El gobierno de Estados Unidos anunció que congelará de manera indefinida el procesamiento de visas de inmigrante para ciudadanos de al menos 75 países, una medida que entrará en vigor el próximo 21 de enero y que se mantendrá hasta nuevo aviso. La decisión fue confirmada este miércoles por un portavoz del Departamento de Estado y se enmarca en una revisión amplia de los procedimientos migratorios del país.
De acuerdo con información difundida previamente por la cadena Fox News, la suspensión tiene carácter indefinido y responde a una evaluación interna que realizará el Departamento de Estado sobre los actuales mecanismos de procesamiento de inmigración. El objetivo central, según las autoridades estadounidenses, es reforzar los criterios de elegibilidad y evitar la entrada de personas que puedan depender de programas de asistencia social financiados con recursos públicos.
Entre los países afectados por esta medida se encuentran varias naciones de América Latina y el Caribe, como Antigua y Barbuda, Brasil, Bahamas, Belice, Barbados, Colombia, Cuba, Guatemala, Haití, Jamaica, Nicaragua, Saint Kitts y Nevis, Saint Vincent y las Granadinas, así como Uruguay. La lista también incluye países de otras regiones, entre ellos Somalia, Rusia, Afganistán, Irán, Irak, Egipto, Nigeria, Tailandia y Yemen.
El portavoz del Departamento de Estado, Tommy Pigott, señaló que la dependencia utilizará su autoridad histórica para declarar no elegibles a los posibles inmigrantes que, a juicio de las autoridades, pudieran convertirse en una carga pública para Estados Unidos. En ese sentido, afirmó que el país buscará proteger los recursos destinados a programas sociales y garantizar que los beneficios públicos no sean utilizados de manera indebida.
Pigott explicó que el procesamiento de visas de inmigrante provenientes de los países incluidos en la lista quedará suspendido mientras se lleva a cabo la reevaluación de los procedimientos migratorios. Subrayó que esta revisión tiene como finalidad fortalecer los filtros de ingreso y prevenir la admisión de ciudadanos extranjeros que recurran a la asistencia social y a otros beneficios financiados por el Estado estadounidense.

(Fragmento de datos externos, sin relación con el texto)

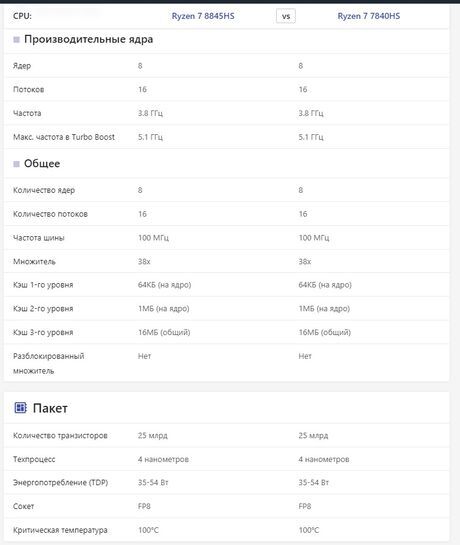Click the Количество транзисторов row label
The height and width of the screenshot is (545, 460).
click(60, 436)
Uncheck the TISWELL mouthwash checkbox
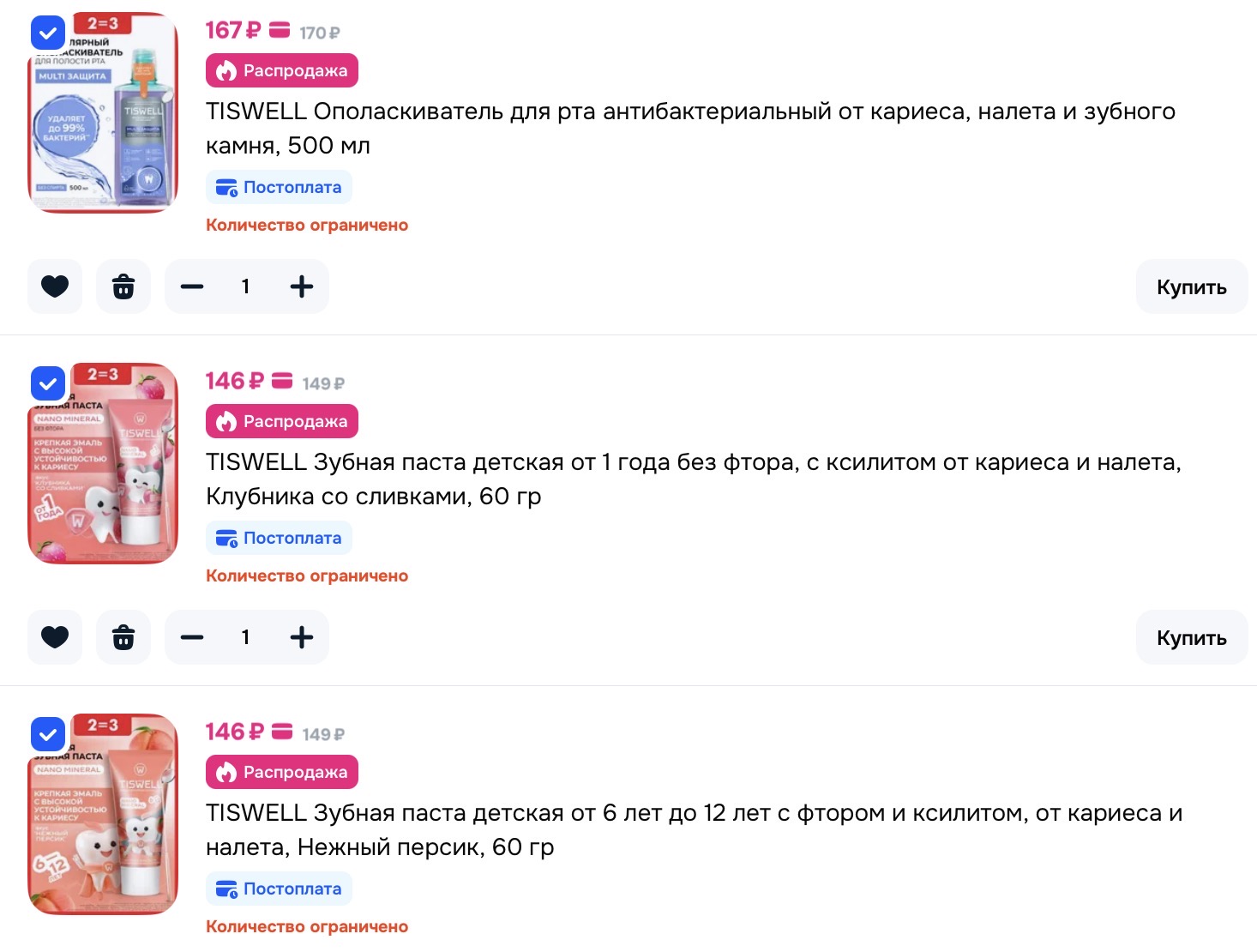The width and height of the screenshot is (1257, 952). click(47, 33)
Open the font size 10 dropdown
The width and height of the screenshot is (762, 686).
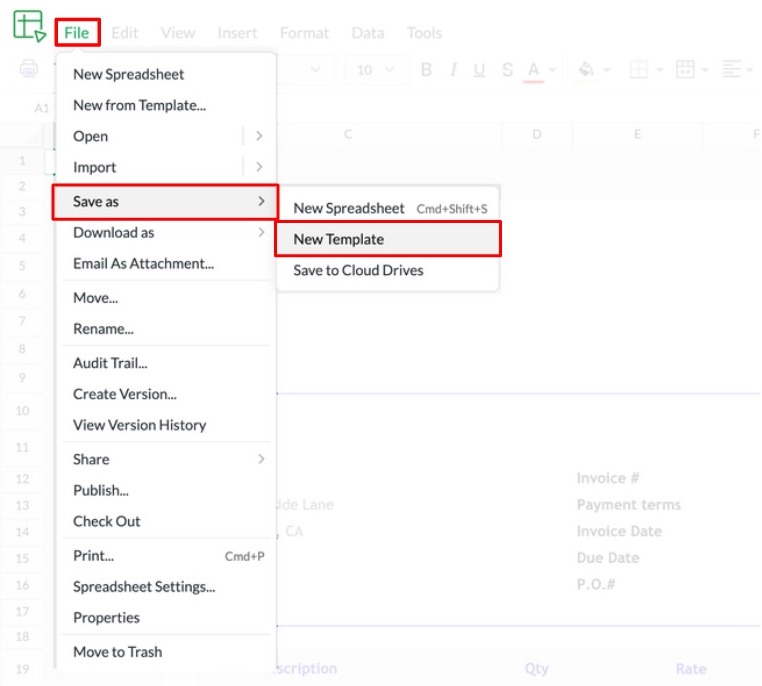(376, 70)
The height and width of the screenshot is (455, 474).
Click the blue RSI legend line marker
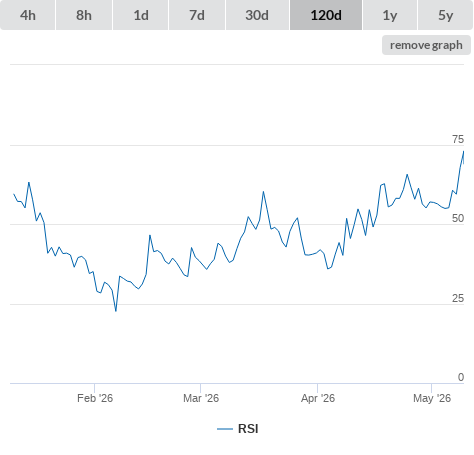(x=225, y=429)
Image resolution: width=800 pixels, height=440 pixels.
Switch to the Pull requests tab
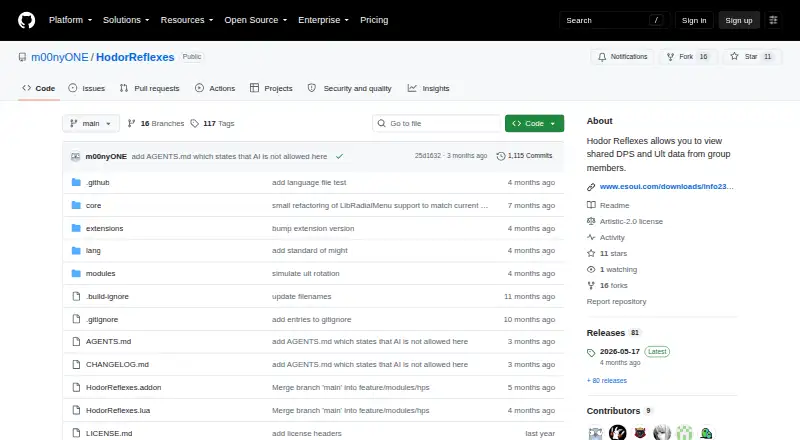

La medida podría tener un impacto significativo en miles de solicitantes de visa que se encuentran en distintas etapas del proceso migratorio, así como en familias que buscan la reunificación legal en Estados Unidos. Hasta el momento, el Departamento de Estado no ha precisado cuánto tiempo durará la suspensión ni qué criterios específicos se modificarán tras la revisión anunciada.
Este anuncio se produce en un contexto de endurecimiento del discurso migratorio en Estados Unidos y de mayor escrutinio sobre los mecanismos de ingreso legal al país. Organizaciones defensoras de los derechos de los migrantes han advertido que la suspensión podría generar retrasos prolongados y mayor incertidumbre para personas que cumplen con los requisitos legales, mientras que las autoridades estadounidenses sostienen que se trata de una medida administrativa orientada a reforzar la integridad del sistema migratorio.